#### TO DO:
In the records below, find the line with "Collapse the preset list with bottom expander" and the line with "Task: Sort table by Disqualified column". Print both exactly, along with every line between them, and no other line.
***** TASK MATERIAL *****
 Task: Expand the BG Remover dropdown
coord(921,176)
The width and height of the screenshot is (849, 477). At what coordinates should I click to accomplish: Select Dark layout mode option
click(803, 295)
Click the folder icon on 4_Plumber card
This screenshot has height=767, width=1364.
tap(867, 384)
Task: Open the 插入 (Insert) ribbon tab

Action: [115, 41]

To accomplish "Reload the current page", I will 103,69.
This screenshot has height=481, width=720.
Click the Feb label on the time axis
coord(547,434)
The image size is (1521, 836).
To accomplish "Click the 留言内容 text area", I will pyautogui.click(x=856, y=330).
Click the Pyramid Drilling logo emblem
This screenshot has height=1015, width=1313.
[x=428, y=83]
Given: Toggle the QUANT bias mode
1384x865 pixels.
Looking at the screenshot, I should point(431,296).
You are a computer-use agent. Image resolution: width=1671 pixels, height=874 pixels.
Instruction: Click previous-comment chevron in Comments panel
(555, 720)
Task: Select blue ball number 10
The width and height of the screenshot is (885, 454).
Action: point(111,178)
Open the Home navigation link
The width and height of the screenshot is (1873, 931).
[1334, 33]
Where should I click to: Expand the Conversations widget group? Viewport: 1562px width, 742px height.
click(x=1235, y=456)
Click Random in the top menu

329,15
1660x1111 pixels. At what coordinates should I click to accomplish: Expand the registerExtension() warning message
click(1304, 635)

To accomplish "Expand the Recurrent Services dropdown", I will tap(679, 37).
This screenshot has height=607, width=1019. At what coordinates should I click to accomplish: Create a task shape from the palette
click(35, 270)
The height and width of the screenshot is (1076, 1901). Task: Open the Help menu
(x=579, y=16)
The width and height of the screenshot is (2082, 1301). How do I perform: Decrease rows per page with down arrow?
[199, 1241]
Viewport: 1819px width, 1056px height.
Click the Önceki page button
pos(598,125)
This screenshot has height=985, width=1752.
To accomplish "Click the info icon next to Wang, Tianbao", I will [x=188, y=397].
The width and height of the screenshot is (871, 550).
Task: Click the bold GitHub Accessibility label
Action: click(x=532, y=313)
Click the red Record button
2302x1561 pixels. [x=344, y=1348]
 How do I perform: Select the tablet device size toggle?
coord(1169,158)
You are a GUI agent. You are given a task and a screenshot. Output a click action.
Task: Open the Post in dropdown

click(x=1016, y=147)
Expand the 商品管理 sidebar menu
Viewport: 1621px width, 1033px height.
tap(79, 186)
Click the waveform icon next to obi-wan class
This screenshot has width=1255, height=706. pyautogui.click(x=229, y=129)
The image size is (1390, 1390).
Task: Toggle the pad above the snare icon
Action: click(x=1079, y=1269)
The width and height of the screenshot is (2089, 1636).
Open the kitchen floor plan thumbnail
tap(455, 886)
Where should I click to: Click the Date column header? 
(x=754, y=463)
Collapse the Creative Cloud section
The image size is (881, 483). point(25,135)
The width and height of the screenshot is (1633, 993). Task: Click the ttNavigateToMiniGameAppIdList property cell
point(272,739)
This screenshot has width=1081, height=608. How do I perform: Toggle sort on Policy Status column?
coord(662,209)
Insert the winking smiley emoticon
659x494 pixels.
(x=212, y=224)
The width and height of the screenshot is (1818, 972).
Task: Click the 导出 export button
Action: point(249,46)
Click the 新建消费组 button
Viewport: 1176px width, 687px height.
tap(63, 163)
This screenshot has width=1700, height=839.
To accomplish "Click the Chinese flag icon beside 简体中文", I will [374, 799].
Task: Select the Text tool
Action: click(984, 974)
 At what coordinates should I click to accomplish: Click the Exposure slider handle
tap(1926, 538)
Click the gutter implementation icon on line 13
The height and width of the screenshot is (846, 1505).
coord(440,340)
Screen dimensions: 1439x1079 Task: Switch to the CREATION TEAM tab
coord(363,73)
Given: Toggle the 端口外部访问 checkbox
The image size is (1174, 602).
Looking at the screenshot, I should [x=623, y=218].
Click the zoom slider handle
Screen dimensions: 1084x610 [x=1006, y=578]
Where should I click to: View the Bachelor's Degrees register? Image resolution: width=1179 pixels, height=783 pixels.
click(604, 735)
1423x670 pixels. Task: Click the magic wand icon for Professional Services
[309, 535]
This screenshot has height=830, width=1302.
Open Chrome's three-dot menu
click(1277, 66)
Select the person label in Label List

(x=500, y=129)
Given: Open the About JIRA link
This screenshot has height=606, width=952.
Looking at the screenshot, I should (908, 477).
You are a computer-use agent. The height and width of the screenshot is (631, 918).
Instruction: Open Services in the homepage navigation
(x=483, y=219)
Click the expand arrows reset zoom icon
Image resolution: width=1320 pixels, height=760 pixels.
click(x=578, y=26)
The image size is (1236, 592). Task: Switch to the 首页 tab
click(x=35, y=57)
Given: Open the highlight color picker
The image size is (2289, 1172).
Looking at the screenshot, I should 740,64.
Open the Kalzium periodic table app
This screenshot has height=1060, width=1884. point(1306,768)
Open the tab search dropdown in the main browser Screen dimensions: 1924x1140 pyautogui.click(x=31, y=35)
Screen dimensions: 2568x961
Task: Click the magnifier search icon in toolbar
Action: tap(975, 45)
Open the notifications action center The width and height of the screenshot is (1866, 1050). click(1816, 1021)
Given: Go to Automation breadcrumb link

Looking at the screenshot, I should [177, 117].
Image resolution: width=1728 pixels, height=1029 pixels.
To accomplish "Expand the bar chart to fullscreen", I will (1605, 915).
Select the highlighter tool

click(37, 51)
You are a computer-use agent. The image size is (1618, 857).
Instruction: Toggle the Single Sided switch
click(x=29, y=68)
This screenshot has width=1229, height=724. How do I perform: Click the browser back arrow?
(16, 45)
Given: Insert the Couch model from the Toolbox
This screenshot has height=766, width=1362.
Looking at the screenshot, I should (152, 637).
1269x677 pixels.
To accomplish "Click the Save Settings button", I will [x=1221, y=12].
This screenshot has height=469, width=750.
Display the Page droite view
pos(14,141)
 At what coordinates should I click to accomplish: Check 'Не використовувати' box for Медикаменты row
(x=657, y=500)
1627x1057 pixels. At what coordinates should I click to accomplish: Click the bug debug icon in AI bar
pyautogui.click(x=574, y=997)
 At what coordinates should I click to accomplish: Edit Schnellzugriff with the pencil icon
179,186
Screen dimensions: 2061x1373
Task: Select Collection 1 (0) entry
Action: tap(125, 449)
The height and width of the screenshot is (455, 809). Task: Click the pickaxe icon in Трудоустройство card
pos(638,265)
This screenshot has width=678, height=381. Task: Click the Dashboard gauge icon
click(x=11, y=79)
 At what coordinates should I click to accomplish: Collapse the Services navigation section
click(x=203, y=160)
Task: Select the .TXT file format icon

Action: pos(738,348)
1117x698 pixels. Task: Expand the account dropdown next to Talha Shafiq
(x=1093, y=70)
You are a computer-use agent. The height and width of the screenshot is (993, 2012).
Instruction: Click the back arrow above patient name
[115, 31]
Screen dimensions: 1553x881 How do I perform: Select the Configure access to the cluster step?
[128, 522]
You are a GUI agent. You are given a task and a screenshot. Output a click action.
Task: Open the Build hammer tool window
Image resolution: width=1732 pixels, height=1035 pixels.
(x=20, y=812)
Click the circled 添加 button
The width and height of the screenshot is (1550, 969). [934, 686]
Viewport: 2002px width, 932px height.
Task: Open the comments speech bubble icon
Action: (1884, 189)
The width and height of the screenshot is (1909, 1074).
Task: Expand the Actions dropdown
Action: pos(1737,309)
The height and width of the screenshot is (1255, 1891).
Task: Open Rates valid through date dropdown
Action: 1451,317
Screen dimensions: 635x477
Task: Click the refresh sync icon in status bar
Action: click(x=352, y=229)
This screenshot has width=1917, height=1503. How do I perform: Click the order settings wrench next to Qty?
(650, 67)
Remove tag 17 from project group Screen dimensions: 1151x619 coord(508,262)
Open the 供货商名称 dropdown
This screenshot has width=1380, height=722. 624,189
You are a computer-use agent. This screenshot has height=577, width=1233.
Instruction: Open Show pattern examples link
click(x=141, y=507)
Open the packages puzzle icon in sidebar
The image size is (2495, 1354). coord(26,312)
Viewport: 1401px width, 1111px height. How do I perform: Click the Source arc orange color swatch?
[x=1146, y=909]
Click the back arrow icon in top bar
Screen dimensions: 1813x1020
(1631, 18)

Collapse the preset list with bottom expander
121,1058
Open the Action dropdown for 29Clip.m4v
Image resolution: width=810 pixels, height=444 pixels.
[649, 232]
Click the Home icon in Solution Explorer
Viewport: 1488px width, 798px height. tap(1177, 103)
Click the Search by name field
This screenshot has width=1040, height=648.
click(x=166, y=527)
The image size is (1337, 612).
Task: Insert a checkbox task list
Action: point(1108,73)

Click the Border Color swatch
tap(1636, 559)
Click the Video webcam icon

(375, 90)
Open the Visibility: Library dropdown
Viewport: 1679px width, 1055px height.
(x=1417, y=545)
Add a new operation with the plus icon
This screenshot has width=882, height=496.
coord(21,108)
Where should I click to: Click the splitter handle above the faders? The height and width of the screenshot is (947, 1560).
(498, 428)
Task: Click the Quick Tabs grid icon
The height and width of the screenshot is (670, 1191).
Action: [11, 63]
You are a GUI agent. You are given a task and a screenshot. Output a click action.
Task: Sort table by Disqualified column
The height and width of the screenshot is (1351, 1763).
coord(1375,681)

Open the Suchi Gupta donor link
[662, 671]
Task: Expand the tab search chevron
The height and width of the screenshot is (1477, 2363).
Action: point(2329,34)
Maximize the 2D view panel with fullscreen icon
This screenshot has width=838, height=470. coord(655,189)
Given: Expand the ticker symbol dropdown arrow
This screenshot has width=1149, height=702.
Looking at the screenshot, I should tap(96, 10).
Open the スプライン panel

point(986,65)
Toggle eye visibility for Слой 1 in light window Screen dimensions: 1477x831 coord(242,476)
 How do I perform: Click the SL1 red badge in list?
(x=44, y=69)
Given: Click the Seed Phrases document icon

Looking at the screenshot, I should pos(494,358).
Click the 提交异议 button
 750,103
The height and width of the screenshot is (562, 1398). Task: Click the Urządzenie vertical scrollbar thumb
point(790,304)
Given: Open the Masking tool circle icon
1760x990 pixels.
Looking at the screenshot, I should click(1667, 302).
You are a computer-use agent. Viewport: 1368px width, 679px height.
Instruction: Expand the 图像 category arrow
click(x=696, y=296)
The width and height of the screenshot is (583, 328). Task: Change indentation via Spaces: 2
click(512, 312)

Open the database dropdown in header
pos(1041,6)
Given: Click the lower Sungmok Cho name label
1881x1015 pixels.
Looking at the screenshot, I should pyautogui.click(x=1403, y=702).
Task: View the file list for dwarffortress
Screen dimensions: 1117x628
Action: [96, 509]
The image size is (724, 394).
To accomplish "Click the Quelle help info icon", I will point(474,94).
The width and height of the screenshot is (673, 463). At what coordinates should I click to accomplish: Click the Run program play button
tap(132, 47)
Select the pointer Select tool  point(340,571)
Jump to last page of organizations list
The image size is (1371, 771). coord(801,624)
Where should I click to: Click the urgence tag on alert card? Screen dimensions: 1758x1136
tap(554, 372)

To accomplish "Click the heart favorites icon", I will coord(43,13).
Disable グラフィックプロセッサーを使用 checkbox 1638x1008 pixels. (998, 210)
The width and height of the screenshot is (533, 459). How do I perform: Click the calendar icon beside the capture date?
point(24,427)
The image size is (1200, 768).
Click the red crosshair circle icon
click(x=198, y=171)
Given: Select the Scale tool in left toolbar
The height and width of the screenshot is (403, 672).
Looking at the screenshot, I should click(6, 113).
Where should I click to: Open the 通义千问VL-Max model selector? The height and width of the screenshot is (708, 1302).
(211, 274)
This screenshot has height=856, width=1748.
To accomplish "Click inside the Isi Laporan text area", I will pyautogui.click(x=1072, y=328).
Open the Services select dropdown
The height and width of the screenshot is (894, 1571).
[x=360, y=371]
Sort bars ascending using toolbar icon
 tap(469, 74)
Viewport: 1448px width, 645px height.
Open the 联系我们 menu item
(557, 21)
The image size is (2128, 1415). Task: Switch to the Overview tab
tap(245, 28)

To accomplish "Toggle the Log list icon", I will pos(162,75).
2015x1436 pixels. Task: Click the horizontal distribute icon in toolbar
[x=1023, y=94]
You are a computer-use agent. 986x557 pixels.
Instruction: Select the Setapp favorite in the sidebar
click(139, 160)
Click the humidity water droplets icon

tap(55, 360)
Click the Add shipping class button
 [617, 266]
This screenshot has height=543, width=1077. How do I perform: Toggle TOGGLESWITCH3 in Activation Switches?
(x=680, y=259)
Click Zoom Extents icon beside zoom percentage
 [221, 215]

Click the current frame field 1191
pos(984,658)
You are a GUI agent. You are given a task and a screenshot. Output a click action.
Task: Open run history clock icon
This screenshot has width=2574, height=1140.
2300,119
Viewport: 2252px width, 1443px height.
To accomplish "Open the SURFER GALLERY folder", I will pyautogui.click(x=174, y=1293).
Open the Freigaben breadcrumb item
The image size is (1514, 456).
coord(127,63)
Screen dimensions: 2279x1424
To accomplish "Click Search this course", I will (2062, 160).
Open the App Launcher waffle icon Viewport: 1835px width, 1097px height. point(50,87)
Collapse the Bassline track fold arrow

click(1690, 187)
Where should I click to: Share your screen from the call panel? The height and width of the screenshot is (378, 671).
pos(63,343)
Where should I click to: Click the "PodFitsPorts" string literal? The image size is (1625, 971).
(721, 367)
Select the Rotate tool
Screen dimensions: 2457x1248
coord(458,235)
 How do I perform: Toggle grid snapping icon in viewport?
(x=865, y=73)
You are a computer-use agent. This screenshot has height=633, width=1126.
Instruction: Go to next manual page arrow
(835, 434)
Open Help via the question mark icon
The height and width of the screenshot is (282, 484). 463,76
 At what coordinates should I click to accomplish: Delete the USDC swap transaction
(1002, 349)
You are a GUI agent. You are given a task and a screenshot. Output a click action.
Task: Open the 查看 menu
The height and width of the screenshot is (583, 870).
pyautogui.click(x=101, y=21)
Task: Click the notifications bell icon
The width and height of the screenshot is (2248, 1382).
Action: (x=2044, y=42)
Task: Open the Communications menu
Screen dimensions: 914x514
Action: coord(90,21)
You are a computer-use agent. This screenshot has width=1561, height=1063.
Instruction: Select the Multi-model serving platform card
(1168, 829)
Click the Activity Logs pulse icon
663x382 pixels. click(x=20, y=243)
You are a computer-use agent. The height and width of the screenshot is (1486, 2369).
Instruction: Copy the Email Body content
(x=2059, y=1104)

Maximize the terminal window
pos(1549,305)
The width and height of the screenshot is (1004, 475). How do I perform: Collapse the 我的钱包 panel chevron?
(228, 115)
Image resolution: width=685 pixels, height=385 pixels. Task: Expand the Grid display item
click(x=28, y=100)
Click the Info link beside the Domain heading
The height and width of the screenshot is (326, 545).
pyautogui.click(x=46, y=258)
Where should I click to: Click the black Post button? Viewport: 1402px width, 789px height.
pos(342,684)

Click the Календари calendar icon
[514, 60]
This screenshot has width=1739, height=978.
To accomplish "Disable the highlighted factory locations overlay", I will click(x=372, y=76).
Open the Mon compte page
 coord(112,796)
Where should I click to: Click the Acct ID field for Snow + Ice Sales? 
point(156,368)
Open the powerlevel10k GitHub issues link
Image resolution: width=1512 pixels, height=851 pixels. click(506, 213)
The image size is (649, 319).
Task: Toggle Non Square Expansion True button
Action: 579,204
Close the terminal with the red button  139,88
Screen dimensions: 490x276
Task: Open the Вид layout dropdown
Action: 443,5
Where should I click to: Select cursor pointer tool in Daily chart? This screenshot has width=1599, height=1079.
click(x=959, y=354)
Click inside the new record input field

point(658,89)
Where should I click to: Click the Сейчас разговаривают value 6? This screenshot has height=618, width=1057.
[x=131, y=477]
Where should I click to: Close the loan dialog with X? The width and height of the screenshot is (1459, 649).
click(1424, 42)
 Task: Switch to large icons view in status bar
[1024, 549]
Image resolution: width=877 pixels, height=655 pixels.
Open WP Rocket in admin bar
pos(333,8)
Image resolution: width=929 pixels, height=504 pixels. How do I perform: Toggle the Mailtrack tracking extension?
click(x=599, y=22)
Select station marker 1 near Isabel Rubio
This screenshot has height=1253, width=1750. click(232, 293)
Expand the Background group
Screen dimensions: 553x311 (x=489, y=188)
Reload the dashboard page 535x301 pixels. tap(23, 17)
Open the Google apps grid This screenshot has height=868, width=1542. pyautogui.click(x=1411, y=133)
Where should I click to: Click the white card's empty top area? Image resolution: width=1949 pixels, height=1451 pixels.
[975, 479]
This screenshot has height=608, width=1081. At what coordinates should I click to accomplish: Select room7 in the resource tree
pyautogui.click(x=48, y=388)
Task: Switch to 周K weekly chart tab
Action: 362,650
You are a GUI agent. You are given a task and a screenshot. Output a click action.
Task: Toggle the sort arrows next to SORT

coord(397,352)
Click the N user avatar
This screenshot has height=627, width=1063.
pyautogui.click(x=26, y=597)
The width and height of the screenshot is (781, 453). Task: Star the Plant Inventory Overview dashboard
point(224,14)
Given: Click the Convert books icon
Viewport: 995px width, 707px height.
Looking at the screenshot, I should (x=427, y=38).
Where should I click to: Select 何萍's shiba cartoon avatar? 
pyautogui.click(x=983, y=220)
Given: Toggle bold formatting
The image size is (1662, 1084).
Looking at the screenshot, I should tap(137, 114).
*****
#### RESPONSE BELOW:
Collapse the preset list with bottom expander
121,1058
Open the Action dropdown for 29Clip.m4v
Image resolution: width=810 pixels, height=444 pixels.
[649, 232]
Click the Home icon in Solution Explorer
Viewport: 1488px width, 798px height. tap(1177, 103)
Click the Search by name field
This screenshot has width=1040, height=648.
click(x=166, y=527)
The image size is (1337, 612).
Task: Insert a checkbox task list
Action: point(1108,73)

Click the Border Color swatch
tap(1636, 559)
Click the Video webcam icon

(375, 90)
Open the Visibility: Library dropdown
Viewport: 1679px width, 1055px height.
(x=1417, y=545)
Add a new operation with the plus icon
This screenshot has width=882, height=496.
coord(21,108)
Where should I click to: Click the splitter handle above the faders? The height and width of the screenshot is (947, 1560).
(498, 428)
Task: Click the Quick Tabs grid icon
The height and width of the screenshot is (670, 1191).
Action: [11, 63]
You are a GUI agent. You are given a task and a screenshot. Output a click action.
Task: Sort table by Disqualified column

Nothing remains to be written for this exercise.